Issues with PROXMOX video drivers

HaaStyleCat · September 8, 2020, 6:40pm

I have finally successfully set up my proxmox server using the default ZFS and samba to create my networking NAS following peanuts guide.

The issue I am having now is with drivers. No matter what I do or whos guide I follow I get this. It really confuses me. Says “440.100” version of nvidia driver is installed, then it says my card is not supported by version “418.152.00” (see posted text)

# root@HSHL:~# apt install -t buster-backports nvidia-driver
Reading package lists... Done
Building dependency tree
Reading state information... Done
***nvidia-driver is already the newest version (440.100-1~bpo10+1).***
0 upgraded, 0 newly installed, 0 to remove and 67 not upgraded.

# root@HSHL:~# nvidia-detect
Detected NVIDIA GPUs:
28:00.0 VGA compatible controller [0300]: NVIDIA Corporation Device [10de:2187] (rev a1)

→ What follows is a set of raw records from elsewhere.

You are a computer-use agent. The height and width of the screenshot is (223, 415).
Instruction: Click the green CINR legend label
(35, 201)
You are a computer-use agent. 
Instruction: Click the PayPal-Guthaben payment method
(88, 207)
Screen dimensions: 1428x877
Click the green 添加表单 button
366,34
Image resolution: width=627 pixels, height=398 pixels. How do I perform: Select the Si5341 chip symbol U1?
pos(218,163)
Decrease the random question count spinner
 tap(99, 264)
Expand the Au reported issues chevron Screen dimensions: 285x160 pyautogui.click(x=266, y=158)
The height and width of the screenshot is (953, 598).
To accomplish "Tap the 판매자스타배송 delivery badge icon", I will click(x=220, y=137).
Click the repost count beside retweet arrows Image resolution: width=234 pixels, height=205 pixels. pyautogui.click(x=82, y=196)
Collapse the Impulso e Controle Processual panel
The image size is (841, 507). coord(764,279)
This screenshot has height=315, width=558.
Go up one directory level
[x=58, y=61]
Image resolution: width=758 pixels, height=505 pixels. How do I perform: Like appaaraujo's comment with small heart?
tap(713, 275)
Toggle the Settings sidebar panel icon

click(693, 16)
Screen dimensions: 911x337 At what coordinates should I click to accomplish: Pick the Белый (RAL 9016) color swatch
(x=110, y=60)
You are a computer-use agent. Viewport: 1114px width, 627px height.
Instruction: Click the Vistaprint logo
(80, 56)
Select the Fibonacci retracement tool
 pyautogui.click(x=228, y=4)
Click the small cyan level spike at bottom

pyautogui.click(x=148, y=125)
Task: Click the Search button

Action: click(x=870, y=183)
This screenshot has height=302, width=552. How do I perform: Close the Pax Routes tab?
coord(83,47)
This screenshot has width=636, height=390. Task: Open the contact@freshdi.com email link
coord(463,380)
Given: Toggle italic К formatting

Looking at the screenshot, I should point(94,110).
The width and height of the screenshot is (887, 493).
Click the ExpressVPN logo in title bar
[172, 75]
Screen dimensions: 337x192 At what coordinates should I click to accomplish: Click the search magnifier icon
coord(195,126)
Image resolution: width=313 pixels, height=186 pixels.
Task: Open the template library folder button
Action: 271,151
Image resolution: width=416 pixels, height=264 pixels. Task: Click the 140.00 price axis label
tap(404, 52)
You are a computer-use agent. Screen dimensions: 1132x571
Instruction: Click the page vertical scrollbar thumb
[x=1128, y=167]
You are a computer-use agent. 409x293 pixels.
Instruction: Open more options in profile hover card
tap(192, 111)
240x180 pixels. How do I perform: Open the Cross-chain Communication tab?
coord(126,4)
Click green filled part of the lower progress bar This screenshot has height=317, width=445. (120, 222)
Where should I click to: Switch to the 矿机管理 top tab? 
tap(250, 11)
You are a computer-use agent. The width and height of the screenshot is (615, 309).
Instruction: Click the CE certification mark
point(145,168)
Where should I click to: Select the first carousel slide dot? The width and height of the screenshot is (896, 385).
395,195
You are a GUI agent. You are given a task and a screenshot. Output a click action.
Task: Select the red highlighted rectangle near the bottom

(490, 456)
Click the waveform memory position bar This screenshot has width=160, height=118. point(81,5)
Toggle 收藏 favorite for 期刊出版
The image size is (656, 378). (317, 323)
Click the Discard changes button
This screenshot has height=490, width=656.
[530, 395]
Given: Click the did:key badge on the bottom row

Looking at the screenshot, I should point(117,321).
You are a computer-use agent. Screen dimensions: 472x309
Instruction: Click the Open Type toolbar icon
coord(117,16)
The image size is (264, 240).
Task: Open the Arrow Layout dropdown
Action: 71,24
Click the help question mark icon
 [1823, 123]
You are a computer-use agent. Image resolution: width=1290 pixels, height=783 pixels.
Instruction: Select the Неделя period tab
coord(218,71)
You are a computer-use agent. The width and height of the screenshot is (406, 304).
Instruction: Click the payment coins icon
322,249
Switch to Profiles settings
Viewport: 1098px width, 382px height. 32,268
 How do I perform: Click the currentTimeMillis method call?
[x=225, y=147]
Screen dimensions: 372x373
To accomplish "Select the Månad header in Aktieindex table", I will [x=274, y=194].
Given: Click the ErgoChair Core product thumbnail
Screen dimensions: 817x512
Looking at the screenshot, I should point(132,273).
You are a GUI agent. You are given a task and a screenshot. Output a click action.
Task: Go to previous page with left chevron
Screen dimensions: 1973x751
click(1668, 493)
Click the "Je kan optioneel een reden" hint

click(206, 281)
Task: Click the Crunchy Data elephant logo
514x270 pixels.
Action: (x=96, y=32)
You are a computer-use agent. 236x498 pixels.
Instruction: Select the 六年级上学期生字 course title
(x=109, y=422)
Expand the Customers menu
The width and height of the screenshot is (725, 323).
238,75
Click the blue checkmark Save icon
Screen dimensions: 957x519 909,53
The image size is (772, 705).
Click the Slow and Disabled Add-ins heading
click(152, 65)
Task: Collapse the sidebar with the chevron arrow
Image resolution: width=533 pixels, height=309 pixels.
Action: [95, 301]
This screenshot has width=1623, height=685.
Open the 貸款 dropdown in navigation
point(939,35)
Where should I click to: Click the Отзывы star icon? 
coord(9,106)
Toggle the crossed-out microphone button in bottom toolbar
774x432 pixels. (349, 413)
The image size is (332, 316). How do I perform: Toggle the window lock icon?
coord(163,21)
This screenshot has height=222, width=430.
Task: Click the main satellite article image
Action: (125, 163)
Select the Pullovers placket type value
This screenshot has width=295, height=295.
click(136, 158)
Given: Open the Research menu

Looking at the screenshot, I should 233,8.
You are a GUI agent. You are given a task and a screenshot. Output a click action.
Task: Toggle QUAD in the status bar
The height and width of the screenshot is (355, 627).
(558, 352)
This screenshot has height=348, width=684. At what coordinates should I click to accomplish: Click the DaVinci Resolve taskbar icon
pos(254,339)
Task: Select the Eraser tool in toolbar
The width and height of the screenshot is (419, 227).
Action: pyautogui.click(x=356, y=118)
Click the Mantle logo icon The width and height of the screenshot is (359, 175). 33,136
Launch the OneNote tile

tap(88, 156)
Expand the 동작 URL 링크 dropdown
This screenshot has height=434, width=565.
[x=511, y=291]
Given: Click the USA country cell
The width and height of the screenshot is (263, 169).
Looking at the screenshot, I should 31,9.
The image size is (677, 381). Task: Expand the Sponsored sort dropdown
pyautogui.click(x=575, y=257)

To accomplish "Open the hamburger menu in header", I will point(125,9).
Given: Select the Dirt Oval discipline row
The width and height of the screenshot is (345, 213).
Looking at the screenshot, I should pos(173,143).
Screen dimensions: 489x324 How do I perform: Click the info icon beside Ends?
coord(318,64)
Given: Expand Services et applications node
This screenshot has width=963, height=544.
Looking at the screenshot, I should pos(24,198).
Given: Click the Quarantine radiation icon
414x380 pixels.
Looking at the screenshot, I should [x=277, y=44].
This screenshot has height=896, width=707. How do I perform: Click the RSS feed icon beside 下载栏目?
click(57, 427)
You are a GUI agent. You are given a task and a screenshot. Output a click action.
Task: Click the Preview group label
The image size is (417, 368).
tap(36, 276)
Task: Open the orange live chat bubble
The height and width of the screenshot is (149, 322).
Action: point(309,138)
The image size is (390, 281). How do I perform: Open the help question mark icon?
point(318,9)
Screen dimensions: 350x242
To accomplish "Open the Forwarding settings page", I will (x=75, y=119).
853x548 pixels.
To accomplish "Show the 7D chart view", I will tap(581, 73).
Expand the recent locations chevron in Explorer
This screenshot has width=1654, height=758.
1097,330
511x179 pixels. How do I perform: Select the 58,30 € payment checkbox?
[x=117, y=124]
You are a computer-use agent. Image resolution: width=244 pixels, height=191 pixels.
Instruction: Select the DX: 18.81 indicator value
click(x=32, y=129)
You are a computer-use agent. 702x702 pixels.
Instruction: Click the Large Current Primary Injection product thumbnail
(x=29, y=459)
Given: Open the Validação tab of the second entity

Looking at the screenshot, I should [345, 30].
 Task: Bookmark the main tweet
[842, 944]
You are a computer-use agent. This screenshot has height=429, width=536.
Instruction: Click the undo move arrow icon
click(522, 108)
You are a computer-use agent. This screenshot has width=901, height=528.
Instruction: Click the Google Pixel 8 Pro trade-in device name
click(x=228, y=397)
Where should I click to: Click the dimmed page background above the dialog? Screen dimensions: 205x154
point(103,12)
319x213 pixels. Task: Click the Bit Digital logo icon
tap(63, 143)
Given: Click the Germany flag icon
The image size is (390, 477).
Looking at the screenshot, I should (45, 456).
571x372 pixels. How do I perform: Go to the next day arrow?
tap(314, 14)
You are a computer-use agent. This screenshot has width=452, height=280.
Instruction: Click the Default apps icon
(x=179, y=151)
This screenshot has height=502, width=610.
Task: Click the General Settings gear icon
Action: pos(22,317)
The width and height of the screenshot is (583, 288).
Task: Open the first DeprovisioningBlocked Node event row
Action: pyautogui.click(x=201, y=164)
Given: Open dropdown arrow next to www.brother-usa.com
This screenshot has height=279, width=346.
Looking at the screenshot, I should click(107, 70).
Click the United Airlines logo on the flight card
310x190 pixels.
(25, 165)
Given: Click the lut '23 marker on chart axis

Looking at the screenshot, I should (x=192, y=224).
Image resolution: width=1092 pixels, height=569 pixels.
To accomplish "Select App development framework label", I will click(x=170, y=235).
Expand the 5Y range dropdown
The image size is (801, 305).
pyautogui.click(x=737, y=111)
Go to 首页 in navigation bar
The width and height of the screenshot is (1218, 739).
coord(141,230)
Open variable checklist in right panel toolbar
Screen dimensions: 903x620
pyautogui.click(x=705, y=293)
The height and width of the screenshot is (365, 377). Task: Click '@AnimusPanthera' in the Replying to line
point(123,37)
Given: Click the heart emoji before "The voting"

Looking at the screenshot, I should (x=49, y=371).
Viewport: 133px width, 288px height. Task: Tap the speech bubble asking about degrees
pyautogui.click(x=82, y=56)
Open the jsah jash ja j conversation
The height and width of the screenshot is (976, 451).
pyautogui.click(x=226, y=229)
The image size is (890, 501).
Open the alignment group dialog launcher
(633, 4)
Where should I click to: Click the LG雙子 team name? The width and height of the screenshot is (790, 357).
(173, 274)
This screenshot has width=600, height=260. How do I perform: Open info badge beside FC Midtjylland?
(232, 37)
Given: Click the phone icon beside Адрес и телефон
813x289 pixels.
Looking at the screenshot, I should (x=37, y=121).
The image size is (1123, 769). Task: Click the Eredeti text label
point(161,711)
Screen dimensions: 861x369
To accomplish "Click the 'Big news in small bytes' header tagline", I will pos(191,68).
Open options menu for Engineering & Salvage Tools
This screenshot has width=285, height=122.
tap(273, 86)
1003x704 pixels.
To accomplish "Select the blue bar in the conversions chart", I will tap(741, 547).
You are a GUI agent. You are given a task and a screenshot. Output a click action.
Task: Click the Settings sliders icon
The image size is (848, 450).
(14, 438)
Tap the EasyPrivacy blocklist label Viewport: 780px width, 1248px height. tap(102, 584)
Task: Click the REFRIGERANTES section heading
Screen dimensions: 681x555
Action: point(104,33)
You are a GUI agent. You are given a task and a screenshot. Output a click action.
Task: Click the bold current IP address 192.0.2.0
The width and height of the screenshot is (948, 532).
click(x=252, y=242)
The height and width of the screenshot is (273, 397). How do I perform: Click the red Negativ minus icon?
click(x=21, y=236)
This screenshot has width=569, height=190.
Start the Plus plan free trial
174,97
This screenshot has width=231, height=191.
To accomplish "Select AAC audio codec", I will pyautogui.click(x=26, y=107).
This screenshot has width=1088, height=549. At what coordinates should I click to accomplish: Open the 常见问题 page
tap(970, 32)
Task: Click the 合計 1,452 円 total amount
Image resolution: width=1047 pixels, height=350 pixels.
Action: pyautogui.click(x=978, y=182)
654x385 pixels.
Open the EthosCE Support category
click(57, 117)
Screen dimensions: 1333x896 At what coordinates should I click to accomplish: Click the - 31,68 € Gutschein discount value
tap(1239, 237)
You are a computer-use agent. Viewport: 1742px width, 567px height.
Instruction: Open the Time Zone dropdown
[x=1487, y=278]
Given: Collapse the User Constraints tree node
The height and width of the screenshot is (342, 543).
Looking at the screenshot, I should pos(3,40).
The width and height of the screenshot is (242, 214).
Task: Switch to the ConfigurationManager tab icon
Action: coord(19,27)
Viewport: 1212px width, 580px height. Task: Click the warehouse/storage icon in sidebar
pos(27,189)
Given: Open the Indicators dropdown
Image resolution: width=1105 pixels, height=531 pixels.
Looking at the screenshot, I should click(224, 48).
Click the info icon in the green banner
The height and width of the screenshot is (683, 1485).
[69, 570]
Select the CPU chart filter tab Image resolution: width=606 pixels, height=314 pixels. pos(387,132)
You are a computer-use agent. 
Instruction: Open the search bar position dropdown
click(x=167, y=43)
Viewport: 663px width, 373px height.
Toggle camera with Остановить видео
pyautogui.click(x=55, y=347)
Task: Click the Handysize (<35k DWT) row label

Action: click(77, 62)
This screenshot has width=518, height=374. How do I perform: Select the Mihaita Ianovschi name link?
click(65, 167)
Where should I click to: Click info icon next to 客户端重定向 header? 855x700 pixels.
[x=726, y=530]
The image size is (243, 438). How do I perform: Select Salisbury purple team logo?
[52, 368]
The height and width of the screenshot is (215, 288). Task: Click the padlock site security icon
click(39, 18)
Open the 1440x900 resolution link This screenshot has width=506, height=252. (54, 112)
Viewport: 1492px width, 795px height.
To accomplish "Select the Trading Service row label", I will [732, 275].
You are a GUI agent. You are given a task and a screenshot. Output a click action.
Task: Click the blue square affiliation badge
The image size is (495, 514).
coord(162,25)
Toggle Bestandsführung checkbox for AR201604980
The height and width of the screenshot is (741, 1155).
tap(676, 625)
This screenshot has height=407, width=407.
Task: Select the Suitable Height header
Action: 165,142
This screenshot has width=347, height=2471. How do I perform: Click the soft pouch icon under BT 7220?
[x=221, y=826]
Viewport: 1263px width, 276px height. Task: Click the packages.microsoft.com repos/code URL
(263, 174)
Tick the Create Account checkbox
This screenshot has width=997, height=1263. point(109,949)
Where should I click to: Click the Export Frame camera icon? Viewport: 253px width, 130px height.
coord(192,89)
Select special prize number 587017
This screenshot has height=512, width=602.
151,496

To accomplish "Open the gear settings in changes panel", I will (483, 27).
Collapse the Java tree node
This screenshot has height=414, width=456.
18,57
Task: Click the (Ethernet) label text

Checking card:  NVIDIA Corporation Device 2187 (rev a1)
***Uh oh. Your card is not supported by any driver version up to 418.152.00.***
A newer driver may add support for your card.
Newer driver releases may be available in backports, unstable or experimental.

I can not figure out how to delete or remove these versions and do a manual install of the newest version because it says “mostlikely” nouveu is conflicting but I have done all I can to disable it.

Anyone think they can help? I think I’m going to try a clean install again. I’m on day 3 of trying to get this to work so I can perform a GPU passthough. I’ve crashed my promox install 3 times, and had unrecoverable data on my ZFS and errors with content and size. I also reinstalled an additional 5 times because i was worried changes I made and documents I created were conflicting.
I would appreciate any help.

Side note my board has a GPU as well. Is this in conflict? Or can I pass it though or should I keep it for proxmox only?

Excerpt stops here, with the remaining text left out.